Valute CEE e africane sotto pressione

“Il nostro iFlow Carry Index mostra che le partecipazioni in valute ad alto rendimento si stanno lentamente riducendo. Tuttavia, sottolineiamo che si stanno sviluppando importanti differenze nei fattori sottostanti. Da un lato, le valute a basso rendimento dell’APAC (Asia Pacifico) e persino l’EUR stanno guidando l’inversione, ma dal lato della riduzione del carry, la pressione è quasi esclusivamente sulle valute dell’Europa centrale e orientale (CEE) e dell’Africa, anche se questi due cluster hanno ancora partecipazioni relativamente forti.”

“Le valute dell’America Latina stanno registrando il maggior aumento degli afflussi in sei mesi e sono mantenute significativamente meglio rispetto ad altre valute dei mercati emergenti. Al contrario, la regione EMEA sta attualmente affrontando il periodo di vendite più forte degli ultimi sei mesi e la CEE sembra essere particolarmente a rischio.”

“Con le valutazioni forex e le scorte che raggiungono livelli estremi, la barriera alla presa di profitto è relativamente bassa. Da tempo segnaliamo che il rischio di dominanza fiscale nell’Europa centrale e orientale è molto elevato e i mercati stanno ora iniziando a prestare maggiore attenzione agli sviluppi politici.”

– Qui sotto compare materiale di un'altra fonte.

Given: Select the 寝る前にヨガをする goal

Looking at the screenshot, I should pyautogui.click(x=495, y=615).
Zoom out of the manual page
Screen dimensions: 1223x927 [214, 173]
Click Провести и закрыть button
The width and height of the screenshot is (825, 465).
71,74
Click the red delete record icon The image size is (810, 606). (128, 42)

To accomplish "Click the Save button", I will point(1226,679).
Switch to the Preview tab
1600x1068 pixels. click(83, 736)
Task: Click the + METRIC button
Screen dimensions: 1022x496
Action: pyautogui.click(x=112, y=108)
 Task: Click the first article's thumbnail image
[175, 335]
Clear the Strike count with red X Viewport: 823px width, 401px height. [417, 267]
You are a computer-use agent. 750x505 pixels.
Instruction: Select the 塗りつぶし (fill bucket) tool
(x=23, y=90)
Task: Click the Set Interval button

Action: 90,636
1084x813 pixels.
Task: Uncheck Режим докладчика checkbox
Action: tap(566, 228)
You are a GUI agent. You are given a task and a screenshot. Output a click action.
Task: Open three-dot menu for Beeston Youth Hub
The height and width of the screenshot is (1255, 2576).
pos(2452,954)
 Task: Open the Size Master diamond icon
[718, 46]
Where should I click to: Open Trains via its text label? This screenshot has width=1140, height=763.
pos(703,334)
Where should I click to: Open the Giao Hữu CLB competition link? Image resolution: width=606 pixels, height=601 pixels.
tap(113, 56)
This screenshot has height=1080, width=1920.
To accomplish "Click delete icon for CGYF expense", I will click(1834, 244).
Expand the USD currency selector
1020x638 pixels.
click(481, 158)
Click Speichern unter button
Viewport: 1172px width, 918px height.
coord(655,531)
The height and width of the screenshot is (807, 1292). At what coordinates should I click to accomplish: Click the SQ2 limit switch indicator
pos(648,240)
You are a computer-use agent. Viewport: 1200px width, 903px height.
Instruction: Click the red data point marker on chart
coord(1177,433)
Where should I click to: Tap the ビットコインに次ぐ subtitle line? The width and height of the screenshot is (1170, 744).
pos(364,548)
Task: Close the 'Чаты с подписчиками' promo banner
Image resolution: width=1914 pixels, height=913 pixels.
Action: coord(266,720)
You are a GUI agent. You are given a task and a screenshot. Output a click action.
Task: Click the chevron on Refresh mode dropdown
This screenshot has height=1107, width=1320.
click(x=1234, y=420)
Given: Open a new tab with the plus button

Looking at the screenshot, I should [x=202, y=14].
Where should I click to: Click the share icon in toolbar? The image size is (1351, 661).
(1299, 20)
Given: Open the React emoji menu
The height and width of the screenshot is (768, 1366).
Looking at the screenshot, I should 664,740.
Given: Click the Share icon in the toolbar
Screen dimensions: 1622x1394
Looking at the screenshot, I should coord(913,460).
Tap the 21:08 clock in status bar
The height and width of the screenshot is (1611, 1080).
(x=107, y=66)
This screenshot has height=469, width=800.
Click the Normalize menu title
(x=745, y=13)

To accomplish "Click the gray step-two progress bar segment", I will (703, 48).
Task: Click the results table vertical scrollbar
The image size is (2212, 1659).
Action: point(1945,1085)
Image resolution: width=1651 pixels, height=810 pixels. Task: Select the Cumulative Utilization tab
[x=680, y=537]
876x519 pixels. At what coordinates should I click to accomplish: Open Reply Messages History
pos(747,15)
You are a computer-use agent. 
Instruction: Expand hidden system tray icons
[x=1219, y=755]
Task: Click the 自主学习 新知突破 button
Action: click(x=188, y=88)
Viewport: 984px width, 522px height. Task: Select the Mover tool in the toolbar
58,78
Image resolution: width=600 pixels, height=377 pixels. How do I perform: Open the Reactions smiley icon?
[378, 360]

“Ma se ci sono fattori istituzionali responsabili dell’incapacità delle banche centrali dell’Europa centro-orientale di fare lo stesso, allora la divergenza è comprensibile, soprattutto rispetto all’America Latina (ad esempio, la Colombia ha ripreso il suo ciclo di inasprimento e il COP è la valuta con la performance più forte in iFlow nell’ultimo mese).”

“La conclusione è che il mercato deve ridurre le proprie posizioni di carry sul forex finché le condizioni di volatilità lo consentono, riconoscendo che i flussi di capitale verso la CEE rappresentano il percorso di minor resistenza”.

(Questo articolo è stato creato utilizzando uno strumento di intelligenza artificiale e rivisto da un editore.)